Men worldwide are frequently confronted with prostate cancer, one of the most prevalent types of cancer. ARPC5, the 5th subunit of the actin-related protein 2/3 complex, has been found to be a crucial regulator in numerous human tumor types. BOS172722 manufacturer Still, the association between ARPC5 and the progression of prostate cancer has not been fully elucidated.
Utilizing western blot and quantitative reverse transcriptase PCR (qRT-PCR), gene expressions were determined from PCa specimens and PCa cell lines. PCa cells, having been transfected with ARPC5 shRNA or ADAM17 overexpression plasmids, were collected for subsequent evaluation of cell proliferation, migration, and invasion using the CCK-8 assay, colony formation assay, and transwell assay, respectively. Chromatin immunoprecipitation, coupled with a luciferase reporter assay, provided evidence for the intermolecular relationship. A xenograft mouse model served as the platform for examining the in vivo effects of the ARPC5/ADAM17 axis.

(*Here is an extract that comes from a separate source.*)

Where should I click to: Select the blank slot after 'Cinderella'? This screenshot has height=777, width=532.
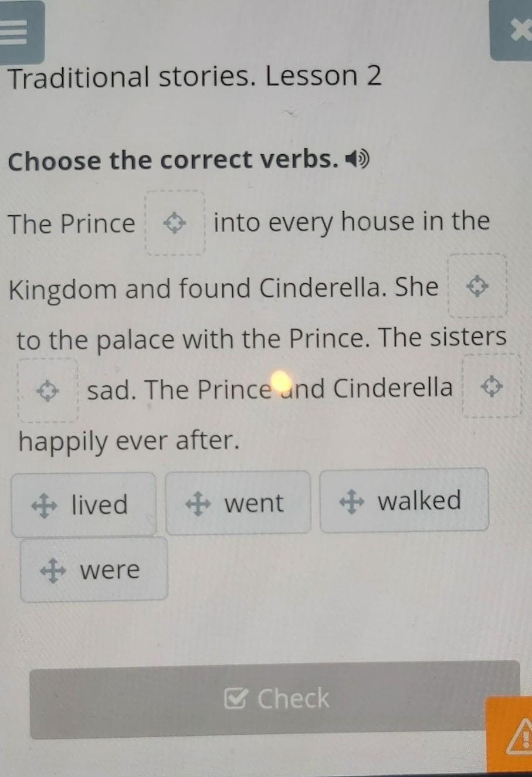492,386
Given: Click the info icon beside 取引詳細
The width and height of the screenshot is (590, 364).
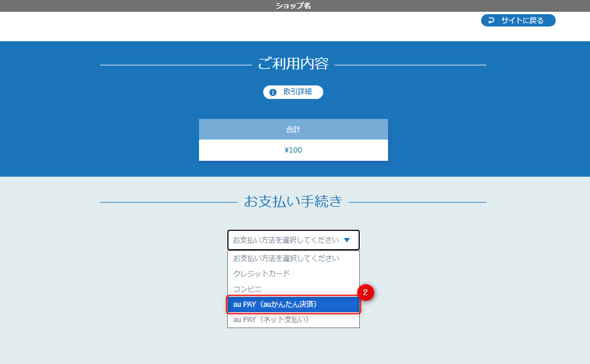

Prostate cancer (PCa) tissues and cells exhibited elevated ARPC5 levels, suggesting a poor prognosis for affected patients. ARPC5 depletion caused a noticeable decrease in the proliferation, migration, and invasive potential of PCa cells. BOS172722 manufacturer ARPC5's promoter region serves as the binding site for Kruppel-like factor 4 (KLF4), which in turn activates ARPC5 transcription. Subsequently, ARPC5's downstream effects were observed in the function of ADAM17. Laboratory and animal studies alike revealed that the presence of more ADAM17 protein negated the detrimental effects of reduced ARPC5 levels on prostate cancer progression.
Prostate cancer (PCa) progression is linked to the activation of ARPC5 by KLF4, which in turn leads to an increase in ADAM17 levels. This connection makes ARPC5 a promising target for both therapeutic intervention and prognostication in PCa.
KLF4's activation of ARPC5 resulted in heightened levels of ADAM17, a factor that fuels prostate cancer (PCa) progression. This interplay could prove a significant therapeutic target and prognostic biomarker for PCa.
Mandibular growth, resulting from functional appliance application, demonstrates a strong correlation with accompanying skeletal and neuromuscular adaptation. BOS172722 manufacturer Conclusive evidence supports the profound importance of apoptosis and autophagy in the process of adaptation. However, the fundamental mechanisms at play are not well documented. This research sought to determine the connection between ATF-6 and stretch-induced apoptosis and autophagy in myoblast cells. Part of the study was to identify the potential molecular mechanism.
Apoptosis quantification was achieved using TUNEL, Annexin V, and PI staining procedures. Analysis using transmission electron microscopy (TEM) and immunofluorescent staining of autophagy-related protein light chain 3 (LC3) confirmed the presence of autophagy. To assess the expression levels of mRNA and proteins linked to endoplasmic reticulum stress (ERS), autophagy, and apoptosis, real-time PCR and western blotting were employed.
Myoblasts subjected to cyclic stretch experienced a significant and time-dependent reduction in cell viability, resulting in the induction of both apoptosis and autophagy.